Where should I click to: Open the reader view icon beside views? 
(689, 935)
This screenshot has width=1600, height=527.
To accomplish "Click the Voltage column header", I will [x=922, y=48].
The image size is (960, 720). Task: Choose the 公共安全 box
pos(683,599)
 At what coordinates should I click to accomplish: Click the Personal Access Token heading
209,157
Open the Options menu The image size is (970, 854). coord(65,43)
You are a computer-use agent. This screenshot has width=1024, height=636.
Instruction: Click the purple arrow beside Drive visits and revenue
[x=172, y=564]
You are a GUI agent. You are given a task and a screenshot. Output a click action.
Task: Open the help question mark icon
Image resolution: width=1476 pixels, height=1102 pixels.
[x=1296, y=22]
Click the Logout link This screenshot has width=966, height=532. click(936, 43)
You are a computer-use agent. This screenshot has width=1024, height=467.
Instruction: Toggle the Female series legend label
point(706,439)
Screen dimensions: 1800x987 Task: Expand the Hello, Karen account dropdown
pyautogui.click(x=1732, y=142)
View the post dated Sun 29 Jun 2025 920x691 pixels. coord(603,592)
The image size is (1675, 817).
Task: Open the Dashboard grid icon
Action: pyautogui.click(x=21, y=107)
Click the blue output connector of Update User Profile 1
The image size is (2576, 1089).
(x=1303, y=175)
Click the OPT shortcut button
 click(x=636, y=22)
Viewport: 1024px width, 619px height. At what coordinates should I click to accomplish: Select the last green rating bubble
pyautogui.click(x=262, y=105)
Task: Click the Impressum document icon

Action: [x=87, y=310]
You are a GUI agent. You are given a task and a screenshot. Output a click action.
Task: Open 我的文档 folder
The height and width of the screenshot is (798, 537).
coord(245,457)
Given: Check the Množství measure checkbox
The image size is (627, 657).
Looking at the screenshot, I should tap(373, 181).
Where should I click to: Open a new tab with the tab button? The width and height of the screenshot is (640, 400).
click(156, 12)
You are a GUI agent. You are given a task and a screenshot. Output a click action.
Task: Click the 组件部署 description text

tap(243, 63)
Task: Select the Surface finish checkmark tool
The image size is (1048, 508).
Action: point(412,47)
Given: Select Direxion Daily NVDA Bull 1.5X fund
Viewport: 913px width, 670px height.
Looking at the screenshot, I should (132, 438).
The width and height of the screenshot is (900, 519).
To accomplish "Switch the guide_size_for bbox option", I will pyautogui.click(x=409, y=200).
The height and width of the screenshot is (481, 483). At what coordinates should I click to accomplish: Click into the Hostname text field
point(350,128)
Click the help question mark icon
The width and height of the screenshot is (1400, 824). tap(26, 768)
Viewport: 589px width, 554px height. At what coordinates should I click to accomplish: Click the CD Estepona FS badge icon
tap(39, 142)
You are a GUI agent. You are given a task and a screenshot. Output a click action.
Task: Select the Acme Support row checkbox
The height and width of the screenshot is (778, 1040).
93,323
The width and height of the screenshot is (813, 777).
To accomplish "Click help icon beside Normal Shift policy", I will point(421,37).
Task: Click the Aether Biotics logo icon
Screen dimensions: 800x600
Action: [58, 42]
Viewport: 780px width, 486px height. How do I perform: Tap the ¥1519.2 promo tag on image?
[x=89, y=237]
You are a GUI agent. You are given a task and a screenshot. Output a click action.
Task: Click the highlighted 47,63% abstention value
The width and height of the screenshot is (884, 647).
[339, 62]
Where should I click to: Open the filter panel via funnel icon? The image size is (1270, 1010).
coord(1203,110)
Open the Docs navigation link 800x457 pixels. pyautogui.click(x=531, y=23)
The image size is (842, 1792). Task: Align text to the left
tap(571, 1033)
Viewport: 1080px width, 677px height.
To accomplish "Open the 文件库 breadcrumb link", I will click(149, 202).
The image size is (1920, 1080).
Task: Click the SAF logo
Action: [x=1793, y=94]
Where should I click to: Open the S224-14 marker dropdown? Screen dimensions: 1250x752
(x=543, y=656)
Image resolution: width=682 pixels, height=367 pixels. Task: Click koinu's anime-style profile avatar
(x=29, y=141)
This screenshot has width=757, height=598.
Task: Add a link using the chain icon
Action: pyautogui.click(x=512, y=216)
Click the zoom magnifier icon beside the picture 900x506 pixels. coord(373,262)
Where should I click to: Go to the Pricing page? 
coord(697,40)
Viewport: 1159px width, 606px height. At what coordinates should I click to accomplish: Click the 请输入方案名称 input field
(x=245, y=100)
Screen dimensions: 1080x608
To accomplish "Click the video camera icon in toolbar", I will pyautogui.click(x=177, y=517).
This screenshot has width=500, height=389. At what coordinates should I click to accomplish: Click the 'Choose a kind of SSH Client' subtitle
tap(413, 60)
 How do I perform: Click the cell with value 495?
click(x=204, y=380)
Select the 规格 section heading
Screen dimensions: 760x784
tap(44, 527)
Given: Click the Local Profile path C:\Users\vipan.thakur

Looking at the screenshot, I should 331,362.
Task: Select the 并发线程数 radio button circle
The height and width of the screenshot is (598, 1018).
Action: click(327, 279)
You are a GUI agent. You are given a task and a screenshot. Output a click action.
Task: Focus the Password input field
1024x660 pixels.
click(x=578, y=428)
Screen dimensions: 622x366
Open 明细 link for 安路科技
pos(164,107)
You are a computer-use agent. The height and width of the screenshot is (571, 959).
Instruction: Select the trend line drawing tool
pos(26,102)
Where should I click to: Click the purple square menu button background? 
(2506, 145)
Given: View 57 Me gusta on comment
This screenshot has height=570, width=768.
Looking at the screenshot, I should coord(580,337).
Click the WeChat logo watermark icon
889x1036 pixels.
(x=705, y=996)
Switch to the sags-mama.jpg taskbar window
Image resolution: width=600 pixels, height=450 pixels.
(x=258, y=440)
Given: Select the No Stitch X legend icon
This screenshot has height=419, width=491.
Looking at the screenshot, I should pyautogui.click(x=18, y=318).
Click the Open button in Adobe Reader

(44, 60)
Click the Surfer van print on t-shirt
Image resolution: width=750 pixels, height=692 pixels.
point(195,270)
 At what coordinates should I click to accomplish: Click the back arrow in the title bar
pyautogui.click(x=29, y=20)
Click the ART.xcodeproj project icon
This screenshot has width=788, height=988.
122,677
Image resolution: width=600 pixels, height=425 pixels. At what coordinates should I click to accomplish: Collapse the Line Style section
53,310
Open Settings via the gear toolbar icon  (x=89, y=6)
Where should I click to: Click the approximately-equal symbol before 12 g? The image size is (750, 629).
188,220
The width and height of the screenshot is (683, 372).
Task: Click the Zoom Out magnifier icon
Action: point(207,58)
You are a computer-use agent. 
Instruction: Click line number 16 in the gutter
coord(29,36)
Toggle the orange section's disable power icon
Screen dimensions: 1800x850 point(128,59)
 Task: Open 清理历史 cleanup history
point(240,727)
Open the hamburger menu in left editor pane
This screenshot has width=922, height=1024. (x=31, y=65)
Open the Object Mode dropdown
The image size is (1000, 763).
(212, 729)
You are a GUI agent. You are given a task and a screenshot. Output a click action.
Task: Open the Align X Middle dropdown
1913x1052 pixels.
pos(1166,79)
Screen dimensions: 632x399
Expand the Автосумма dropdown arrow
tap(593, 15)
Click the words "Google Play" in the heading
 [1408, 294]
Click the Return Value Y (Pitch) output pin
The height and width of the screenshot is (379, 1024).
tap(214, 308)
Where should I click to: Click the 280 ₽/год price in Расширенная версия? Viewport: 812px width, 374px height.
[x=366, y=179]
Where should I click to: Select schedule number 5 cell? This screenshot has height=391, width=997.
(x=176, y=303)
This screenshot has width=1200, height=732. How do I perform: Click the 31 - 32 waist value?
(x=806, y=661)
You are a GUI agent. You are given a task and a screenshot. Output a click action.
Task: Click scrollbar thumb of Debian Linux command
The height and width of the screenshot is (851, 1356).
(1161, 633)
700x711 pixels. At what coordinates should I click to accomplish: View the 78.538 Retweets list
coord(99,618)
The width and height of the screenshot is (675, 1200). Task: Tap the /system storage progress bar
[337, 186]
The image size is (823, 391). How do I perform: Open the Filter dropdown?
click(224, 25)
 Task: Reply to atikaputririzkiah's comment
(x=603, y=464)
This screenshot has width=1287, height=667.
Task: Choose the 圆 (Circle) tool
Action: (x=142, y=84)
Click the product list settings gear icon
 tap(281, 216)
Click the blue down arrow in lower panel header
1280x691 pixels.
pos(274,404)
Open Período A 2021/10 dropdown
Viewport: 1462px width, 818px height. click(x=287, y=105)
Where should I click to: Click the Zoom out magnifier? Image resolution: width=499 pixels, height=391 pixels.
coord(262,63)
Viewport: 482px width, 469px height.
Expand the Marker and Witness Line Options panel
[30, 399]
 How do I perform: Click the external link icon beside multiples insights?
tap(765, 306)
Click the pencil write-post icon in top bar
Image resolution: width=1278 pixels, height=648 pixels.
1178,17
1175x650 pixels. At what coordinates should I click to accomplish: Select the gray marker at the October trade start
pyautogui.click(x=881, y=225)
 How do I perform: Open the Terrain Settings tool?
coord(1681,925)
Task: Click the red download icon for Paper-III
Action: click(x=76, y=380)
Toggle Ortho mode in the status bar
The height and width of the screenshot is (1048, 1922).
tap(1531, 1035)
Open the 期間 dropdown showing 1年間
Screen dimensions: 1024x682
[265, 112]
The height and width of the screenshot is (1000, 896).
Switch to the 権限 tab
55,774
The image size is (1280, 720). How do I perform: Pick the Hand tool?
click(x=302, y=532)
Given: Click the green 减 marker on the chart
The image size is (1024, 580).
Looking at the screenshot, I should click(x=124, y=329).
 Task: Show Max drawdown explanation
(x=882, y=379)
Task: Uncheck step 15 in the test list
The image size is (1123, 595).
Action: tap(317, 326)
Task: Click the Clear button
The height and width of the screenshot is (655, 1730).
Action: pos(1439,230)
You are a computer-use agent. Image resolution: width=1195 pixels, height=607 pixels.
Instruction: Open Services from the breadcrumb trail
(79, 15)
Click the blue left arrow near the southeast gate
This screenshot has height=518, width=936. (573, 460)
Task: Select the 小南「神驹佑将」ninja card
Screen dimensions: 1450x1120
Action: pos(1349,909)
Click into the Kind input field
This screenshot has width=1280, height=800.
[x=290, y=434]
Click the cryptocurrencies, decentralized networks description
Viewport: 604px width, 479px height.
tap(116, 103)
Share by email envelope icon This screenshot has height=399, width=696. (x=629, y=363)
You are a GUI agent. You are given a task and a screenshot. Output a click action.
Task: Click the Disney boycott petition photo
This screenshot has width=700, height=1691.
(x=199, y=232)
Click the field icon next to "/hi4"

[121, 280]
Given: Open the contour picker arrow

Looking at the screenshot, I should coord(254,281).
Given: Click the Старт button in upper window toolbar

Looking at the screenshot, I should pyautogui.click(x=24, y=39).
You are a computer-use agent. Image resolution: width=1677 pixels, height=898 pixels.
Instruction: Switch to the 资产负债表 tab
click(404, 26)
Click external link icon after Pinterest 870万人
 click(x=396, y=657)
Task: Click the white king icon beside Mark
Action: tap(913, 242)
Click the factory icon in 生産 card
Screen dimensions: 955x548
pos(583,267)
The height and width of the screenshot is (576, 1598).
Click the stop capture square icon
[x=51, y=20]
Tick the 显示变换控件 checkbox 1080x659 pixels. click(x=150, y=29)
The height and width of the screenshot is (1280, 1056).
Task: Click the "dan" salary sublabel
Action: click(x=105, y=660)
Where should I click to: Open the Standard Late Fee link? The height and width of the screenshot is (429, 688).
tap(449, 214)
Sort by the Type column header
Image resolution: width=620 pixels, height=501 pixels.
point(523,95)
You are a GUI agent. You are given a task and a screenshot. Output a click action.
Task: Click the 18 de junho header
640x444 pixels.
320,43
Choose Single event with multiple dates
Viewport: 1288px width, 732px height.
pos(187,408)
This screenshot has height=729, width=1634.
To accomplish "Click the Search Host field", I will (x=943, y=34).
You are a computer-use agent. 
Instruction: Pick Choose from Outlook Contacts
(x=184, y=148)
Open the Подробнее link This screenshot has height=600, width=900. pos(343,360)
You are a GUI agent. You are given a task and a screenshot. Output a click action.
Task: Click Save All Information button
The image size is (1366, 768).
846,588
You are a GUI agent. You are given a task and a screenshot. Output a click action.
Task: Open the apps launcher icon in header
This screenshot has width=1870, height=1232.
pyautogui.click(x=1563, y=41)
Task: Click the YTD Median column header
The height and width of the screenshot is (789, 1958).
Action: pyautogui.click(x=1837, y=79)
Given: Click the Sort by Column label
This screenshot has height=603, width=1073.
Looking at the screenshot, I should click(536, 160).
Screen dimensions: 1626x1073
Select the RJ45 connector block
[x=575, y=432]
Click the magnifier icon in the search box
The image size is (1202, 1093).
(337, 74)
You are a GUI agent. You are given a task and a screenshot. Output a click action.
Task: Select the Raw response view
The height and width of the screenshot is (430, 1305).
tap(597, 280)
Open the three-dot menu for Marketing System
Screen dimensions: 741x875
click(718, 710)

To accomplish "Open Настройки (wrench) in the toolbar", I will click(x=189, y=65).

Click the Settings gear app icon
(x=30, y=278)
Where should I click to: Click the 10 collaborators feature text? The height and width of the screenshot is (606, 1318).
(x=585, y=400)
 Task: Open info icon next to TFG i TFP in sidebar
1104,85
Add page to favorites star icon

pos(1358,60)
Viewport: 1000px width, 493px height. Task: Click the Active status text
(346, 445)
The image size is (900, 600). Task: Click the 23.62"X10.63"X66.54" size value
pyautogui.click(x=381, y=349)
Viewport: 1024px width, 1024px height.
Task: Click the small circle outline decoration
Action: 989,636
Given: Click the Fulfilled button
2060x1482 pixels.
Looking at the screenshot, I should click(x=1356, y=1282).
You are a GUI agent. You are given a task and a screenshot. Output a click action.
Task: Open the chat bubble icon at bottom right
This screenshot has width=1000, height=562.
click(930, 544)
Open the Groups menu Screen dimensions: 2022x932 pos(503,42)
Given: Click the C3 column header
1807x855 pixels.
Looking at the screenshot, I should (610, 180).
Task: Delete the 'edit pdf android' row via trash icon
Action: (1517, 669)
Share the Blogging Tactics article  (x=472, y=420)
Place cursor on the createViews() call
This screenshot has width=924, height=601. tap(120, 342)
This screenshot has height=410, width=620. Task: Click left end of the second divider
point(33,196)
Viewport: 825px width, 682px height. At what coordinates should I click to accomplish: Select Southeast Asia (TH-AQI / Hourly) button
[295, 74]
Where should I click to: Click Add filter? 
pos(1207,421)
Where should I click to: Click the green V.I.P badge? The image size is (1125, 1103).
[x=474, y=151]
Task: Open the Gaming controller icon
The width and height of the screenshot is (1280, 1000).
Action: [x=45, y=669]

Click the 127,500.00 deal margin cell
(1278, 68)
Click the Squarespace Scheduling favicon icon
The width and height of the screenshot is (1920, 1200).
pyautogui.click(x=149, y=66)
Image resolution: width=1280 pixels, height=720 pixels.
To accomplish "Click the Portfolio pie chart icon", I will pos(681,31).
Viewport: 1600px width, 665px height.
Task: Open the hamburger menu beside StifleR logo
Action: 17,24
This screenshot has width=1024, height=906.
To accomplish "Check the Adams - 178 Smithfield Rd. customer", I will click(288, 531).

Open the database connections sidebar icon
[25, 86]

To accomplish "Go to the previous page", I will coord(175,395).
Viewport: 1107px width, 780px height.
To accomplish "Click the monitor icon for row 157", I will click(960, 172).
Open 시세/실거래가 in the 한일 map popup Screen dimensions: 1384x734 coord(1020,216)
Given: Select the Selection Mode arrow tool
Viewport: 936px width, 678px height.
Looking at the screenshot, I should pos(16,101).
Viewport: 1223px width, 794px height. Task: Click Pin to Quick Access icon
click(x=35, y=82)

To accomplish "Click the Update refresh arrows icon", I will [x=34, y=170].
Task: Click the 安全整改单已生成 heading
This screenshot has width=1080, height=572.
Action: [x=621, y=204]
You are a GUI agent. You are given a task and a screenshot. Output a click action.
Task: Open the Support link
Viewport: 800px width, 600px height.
-=-=-
Problem details: Take exactly the lines from the one containing "The image size is (1366, 768)." through the one containing "Given: Click the C3 column header" in the data above, and output them with nothing added.

Exercise answer:
The image size is (1366, 768).
846,588
You are a GUI agent. You are given a task and a screenshot. Output a click action.
Task: Open the apps launcher icon in header
This screenshot has width=1870, height=1232.
pyautogui.click(x=1563, y=41)
Task: Click the YTD Median column header
The height and width of the screenshot is (789, 1958).
Action: pyautogui.click(x=1837, y=79)
Given: Click the Sort by Column label
This screenshot has height=603, width=1073.
Looking at the screenshot, I should click(536, 160).
Screen dimensions: 1626x1073
Select the RJ45 connector block
[x=575, y=432]
Click the magnifier icon in the search box
The image size is (1202, 1093).
(337, 74)
You are a GUI agent. You are given a task and a screenshot. Output a click action.
Task: Select the Raw response view
The height and width of the screenshot is (430, 1305).
tap(597, 280)
Open the three-dot menu for Marketing System
Screen dimensions: 741x875
click(718, 710)

To accomplish "Open Настройки (wrench) in the toolbar", I will click(x=189, y=65).

Click the Settings gear app icon
(x=30, y=278)
Where should I click to: Click the 10 collaborators feature text? The height and width of the screenshot is (606, 1318).
(x=585, y=400)
 Task: Open info icon next to TFG i TFP in sidebar
1104,85
Add page to favorites star icon

pos(1358,60)
Viewport: 1000px width, 493px height. Task: Click the Active status text
(346, 445)
The image size is (900, 600). Task: Click the 23.62"X10.63"X66.54" size value
pyautogui.click(x=381, y=349)
Viewport: 1024px width, 1024px height.
Task: Click the small circle outline decoration
Action: 989,636
Given: Click the Fulfilled button
2060x1482 pixels.
Looking at the screenshot, I should click(x=1356, y=1282).
You are a GUI agent. You are given a task and a screenshot. Output a click action.
Task: Open the chat bubble icon at bottom right
This screenshot has width=1000, height=562.
click(930, 544)
Open the Groups menu Screen dimensions: 2022x932 pos(503,42)
Given: Click the C3 column header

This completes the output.